PD decides which Store to schedule a Region to by calculating the Region Score for each Store. The calculation method for Region Score is based on the current state of the Store and the Region. For detailed calculation methods, refer to the official TiDB documentation [1].

The calculation mechanism for Region Score is based on the current state of the Store and the Region. PD calculates the Score of the current Store based on factors such as remaining space, load, and disk usage. At the same time, PD calculates the Score of each Region based on factors such as size, number of replicas, and distribution. Finally, PD divides each Region’s Score by its weight to get the final Region Score.

PD decides which Store to schedule a Region to based on the Region Score. When PD finds that a Store’s Region Score is too high, it will schedule some Regions to other Stores to achieve load balancing. Conversely, when PD finds that a Store’s Region Score is too low, it will schedule some Regions to that Store to improve its utilization.


I suspect it’s the hotspot scheduling that broke this balance. You can try disabling this scheduling service first.
Reference Q&A:


A simple description of the Score calculation method:

Reference documentation:


Core algorithm documentation reference:

| username: tidb菜鸟一只 | Original post link

When the disk usage of some TiKV nodes exceeds the high-space-ratio parameter, their scoring strategy will differ significantly from that of TiKV nodes below this parameter. At this time, their score may be much higher than that of TiKV nodes with disk usage below this parameter, leading to a large number of regions balancing from high-usage TiKV nodes to low-usage TiKV nodes…
Try increasing this parameter to see if the balance tends to stabilize.

| username: Kongdom | Original post link

The version is a bit outdated; it is recommended to upgrade to the latest stable version.
The change in scores might be caused by region balancing.

| username: TiDBer_yUoxD0vR | Original post link

Does region balance cause slow inserts? The prewrite phase of inserts takes a lot of time, and the report shows a large number of read-write conflicts (tikvLockFast) and a small number of write-write conflicts (txnLock) and updateLeader.

| username: TiDBer_yUoxD0vR | Original post link

I set the high-space-ratio to 0.75, and now the score is changing slowly. I want it to schedule more slowly and have less impact on write operations. Should I lower the region-schedule-limit?
Expanding the TiKV nodes can solve this problem, right?

| username: xfworld | Original post link

Yes, because the region was scheduled, it may also cause backoff…

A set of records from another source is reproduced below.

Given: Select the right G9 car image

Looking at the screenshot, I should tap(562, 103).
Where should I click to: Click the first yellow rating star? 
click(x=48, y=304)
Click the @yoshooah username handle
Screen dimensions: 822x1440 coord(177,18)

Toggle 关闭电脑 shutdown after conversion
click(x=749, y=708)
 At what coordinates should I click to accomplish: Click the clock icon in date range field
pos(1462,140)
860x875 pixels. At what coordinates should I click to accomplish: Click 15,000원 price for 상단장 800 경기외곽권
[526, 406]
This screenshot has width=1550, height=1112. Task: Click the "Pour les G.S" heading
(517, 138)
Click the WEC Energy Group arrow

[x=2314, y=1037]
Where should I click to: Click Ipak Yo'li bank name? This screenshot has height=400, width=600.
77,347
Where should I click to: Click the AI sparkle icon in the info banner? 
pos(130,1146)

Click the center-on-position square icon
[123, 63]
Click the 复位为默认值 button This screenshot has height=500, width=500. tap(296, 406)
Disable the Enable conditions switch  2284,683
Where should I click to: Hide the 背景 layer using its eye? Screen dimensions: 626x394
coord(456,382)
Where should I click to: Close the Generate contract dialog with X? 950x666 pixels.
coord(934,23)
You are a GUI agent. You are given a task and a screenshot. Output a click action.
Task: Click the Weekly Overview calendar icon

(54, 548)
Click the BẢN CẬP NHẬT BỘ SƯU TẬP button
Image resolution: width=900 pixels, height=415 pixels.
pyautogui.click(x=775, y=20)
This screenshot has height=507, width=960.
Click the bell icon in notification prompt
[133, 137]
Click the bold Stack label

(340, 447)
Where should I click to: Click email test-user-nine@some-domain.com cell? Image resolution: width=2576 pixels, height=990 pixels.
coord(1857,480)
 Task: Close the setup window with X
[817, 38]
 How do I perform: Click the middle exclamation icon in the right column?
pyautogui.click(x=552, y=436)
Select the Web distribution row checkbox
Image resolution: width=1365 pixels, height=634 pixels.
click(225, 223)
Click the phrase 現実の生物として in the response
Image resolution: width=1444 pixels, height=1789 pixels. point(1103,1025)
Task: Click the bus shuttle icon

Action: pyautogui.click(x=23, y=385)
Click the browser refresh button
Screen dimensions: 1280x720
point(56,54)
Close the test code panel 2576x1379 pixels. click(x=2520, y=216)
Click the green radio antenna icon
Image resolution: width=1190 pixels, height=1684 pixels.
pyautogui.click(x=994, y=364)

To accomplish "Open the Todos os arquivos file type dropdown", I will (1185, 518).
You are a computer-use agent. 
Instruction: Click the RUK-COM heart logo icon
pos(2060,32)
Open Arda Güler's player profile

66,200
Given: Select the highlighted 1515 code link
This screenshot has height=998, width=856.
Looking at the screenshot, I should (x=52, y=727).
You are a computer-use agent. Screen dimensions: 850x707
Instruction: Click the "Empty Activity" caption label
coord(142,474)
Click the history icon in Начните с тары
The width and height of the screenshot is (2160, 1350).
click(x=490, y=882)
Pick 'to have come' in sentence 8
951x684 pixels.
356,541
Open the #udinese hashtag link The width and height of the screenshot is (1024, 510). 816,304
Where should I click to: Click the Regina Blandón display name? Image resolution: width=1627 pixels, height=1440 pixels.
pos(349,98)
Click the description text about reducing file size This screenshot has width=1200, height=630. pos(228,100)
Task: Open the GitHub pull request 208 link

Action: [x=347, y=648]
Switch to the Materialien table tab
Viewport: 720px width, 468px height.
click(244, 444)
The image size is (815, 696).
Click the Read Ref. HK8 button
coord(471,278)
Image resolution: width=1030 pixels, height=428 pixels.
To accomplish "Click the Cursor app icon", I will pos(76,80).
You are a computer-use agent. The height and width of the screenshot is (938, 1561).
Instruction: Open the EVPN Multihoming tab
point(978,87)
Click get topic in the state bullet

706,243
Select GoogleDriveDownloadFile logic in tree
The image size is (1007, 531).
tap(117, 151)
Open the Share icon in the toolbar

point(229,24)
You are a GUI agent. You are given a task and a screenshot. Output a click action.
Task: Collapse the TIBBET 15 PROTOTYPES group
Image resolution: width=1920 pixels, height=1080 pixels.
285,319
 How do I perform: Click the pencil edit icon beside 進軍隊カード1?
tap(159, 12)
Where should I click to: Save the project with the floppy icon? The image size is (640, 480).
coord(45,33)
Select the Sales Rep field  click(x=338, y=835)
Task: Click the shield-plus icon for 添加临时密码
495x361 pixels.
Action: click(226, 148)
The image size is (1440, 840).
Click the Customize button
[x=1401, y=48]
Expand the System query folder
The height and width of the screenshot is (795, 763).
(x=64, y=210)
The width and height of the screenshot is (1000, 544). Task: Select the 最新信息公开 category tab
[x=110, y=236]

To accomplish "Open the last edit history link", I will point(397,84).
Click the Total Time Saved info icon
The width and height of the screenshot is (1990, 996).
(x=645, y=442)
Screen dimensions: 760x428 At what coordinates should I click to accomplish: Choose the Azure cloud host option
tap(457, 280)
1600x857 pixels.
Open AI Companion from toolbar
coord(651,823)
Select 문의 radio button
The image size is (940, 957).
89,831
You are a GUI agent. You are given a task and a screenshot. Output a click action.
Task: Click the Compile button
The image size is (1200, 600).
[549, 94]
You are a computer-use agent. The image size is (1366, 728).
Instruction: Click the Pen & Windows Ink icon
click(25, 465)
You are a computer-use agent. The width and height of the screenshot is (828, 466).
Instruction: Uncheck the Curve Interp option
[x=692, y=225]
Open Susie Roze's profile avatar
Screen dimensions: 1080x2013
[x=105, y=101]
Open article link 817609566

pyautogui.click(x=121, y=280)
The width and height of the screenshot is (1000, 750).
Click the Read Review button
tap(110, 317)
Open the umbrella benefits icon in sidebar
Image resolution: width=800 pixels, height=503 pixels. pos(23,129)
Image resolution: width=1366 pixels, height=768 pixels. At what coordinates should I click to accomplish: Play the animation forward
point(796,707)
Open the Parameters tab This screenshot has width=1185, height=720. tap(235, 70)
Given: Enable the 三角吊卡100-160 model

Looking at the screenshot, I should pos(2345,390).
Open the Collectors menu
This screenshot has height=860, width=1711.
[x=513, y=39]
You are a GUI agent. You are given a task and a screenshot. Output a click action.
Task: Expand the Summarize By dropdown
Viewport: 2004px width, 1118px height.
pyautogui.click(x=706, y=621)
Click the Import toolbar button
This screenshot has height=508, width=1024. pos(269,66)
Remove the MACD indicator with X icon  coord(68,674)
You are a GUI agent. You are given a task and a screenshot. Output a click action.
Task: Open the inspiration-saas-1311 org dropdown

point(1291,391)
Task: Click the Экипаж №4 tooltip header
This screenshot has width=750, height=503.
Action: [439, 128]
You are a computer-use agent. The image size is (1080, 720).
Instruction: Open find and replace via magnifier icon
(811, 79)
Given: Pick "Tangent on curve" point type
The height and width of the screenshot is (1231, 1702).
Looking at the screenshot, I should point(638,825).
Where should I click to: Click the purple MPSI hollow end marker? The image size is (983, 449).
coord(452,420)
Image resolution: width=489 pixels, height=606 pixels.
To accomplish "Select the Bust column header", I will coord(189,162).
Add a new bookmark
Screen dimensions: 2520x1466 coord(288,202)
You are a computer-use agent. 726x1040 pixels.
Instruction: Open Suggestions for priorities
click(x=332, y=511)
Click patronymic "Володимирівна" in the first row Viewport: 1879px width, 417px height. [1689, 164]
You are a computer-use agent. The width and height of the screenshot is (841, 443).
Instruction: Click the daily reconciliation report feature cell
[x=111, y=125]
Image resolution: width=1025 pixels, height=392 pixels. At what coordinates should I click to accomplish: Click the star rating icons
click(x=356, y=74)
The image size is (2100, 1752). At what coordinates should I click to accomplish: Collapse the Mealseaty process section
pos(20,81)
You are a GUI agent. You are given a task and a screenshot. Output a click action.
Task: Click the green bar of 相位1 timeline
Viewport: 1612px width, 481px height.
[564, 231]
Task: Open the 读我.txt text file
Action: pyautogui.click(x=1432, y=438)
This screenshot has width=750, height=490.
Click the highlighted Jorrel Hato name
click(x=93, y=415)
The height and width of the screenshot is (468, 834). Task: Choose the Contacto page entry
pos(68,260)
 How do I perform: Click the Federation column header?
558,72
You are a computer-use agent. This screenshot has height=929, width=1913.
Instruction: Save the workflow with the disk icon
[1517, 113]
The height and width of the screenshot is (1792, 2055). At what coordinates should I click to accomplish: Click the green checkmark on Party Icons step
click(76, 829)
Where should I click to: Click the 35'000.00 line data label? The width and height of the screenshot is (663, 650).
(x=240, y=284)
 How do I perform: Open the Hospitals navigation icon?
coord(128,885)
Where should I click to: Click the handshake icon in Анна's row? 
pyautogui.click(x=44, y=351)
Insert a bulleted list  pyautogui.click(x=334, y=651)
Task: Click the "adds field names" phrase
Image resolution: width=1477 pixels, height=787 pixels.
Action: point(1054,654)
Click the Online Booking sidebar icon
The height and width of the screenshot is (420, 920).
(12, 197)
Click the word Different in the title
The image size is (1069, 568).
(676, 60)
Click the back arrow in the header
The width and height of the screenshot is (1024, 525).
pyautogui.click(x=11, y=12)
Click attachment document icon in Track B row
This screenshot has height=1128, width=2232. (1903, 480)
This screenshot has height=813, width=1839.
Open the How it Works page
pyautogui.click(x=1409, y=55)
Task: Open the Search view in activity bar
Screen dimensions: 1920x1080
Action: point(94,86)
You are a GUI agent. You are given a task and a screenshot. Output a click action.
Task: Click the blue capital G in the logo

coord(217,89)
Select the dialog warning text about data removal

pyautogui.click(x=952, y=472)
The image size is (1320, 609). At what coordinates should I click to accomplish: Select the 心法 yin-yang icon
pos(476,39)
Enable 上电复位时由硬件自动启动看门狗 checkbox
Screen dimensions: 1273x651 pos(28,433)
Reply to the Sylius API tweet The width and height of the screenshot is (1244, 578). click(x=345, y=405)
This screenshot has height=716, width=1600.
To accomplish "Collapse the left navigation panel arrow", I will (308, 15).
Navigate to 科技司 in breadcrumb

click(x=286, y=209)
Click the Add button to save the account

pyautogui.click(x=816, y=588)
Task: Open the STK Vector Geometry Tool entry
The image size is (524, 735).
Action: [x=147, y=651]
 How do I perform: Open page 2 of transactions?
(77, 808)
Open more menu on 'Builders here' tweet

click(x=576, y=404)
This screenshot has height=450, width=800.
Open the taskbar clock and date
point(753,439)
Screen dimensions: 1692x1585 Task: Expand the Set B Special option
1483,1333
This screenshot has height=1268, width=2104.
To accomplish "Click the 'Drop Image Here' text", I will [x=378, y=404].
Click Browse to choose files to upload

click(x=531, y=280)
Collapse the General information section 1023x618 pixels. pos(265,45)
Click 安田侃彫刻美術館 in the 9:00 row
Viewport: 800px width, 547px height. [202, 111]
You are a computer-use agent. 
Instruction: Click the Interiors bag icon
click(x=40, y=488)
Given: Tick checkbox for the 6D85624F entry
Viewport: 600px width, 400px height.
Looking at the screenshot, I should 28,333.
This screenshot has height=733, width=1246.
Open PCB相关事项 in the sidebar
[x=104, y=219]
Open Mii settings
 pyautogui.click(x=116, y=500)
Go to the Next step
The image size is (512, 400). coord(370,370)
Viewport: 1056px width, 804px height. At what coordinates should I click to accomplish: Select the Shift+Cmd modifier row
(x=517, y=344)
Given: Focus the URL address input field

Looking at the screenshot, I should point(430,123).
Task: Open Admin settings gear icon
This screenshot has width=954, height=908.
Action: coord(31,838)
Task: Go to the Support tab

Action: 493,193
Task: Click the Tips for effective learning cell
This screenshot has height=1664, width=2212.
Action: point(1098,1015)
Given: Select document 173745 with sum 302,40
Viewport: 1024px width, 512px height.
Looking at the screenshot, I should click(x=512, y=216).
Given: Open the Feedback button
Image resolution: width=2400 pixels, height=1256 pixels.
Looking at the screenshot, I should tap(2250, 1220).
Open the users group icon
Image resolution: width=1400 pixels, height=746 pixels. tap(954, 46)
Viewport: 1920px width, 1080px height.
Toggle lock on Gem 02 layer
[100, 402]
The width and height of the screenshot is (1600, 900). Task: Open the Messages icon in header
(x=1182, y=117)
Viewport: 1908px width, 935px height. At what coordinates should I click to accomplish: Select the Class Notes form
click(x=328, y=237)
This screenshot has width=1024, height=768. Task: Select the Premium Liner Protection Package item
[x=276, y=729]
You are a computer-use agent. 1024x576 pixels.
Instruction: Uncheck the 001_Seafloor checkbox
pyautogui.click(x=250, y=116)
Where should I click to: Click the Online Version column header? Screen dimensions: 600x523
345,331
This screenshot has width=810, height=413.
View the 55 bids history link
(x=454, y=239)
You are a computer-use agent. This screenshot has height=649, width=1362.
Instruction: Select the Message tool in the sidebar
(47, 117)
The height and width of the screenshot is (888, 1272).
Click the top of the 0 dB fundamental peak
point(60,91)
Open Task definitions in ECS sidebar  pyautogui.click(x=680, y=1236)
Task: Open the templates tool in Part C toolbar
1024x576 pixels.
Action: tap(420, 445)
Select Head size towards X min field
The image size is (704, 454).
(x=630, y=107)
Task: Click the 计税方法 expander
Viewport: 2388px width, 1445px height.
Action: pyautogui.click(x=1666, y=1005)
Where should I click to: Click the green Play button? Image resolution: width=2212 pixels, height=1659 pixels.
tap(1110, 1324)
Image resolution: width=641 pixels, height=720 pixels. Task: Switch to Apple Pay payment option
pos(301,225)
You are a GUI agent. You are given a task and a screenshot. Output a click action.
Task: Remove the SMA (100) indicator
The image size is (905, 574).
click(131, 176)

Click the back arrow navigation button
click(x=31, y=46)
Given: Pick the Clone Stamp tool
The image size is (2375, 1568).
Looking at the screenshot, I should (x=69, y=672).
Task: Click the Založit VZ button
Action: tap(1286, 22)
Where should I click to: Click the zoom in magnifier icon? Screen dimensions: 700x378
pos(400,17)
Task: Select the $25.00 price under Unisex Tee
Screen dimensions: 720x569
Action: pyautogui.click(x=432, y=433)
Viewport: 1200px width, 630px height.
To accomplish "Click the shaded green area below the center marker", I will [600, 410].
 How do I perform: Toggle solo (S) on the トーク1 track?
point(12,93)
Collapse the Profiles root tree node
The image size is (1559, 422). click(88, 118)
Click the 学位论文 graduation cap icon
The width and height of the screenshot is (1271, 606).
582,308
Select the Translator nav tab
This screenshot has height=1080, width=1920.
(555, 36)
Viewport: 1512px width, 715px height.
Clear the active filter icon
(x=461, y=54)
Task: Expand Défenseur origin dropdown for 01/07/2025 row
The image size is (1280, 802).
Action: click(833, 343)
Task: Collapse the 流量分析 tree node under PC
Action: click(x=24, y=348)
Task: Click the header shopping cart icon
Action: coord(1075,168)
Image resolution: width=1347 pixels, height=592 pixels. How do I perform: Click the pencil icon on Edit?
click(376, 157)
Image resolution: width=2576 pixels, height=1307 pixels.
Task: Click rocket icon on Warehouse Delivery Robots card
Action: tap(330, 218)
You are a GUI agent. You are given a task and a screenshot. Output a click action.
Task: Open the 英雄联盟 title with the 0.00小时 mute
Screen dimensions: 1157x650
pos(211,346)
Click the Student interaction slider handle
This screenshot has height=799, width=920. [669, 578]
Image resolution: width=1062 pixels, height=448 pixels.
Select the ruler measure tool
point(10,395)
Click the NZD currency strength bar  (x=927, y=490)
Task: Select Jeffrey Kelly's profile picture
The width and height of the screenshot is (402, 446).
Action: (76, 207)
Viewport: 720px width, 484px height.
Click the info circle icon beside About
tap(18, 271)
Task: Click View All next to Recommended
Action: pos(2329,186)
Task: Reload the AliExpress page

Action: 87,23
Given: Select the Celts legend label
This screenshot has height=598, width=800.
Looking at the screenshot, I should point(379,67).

| username: tidb菜鸟一只 | Original post link

Lowering the region-schedule-limit will reduce the impact of balancing on the cluster. You can lower the region-schedule-limit and then expand the TiKV nodes. This way, the TiKV nodes with high usage can slowly balance the regions to the newly expanded TiKV nodes, without affecting the current cluster’s operations, and also reducing the disk usage of other nodes.

| username: 像风一样的男子 | Original post link

The version is too old, right? I am shrinking nodes, and even setting the region-schedule-limit to 3600 does not affect system usage.

| username: Kongdom | Original post link

:wink: Not only should you consider the version, but also the hardware~

| username: system | Original post link

This topic was automatically closed 60 days after the last reply. New replies are no longer allowed.